INSTRUCTIONS FOR THE TASK> Filter these entries, keeping only lines that hold the word "field".

━━━━━ EXTRACTED ENTRIES ━━━━━

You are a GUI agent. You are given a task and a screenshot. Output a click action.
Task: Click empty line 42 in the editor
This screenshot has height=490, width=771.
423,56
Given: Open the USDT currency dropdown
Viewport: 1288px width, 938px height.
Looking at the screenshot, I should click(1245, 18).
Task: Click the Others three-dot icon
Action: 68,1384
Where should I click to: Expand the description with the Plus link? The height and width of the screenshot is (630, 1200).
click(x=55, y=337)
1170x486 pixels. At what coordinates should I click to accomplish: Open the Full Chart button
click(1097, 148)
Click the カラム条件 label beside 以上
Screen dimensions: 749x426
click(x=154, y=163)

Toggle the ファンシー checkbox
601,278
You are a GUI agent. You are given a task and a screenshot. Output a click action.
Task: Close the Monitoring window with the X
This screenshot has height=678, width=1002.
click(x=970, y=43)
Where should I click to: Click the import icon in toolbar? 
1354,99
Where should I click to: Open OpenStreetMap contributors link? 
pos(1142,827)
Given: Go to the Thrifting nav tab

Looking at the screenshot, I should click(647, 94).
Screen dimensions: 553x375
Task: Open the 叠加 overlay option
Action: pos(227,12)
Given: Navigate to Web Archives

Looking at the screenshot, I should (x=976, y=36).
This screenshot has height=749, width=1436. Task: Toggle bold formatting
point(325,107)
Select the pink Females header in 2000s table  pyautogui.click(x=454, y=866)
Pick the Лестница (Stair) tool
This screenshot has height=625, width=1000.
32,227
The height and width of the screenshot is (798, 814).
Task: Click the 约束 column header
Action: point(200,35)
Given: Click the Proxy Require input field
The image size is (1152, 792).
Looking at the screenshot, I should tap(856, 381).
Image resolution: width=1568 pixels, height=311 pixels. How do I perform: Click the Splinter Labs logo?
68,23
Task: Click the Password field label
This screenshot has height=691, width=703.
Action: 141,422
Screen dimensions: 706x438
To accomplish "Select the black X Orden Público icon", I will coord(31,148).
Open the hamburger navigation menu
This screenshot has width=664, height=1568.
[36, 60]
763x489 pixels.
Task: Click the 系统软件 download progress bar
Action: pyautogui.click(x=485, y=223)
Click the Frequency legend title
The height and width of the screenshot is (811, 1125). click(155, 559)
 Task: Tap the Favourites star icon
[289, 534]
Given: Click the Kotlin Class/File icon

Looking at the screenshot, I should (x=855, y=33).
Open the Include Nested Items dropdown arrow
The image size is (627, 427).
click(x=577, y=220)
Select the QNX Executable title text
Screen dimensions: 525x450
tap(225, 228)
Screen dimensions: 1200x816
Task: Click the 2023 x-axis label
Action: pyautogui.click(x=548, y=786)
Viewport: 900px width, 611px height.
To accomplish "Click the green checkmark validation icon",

━━━━━

RESPONSE TO THIS TASK>
Given: Click the Proxy Require input field
Task: Click the Password field label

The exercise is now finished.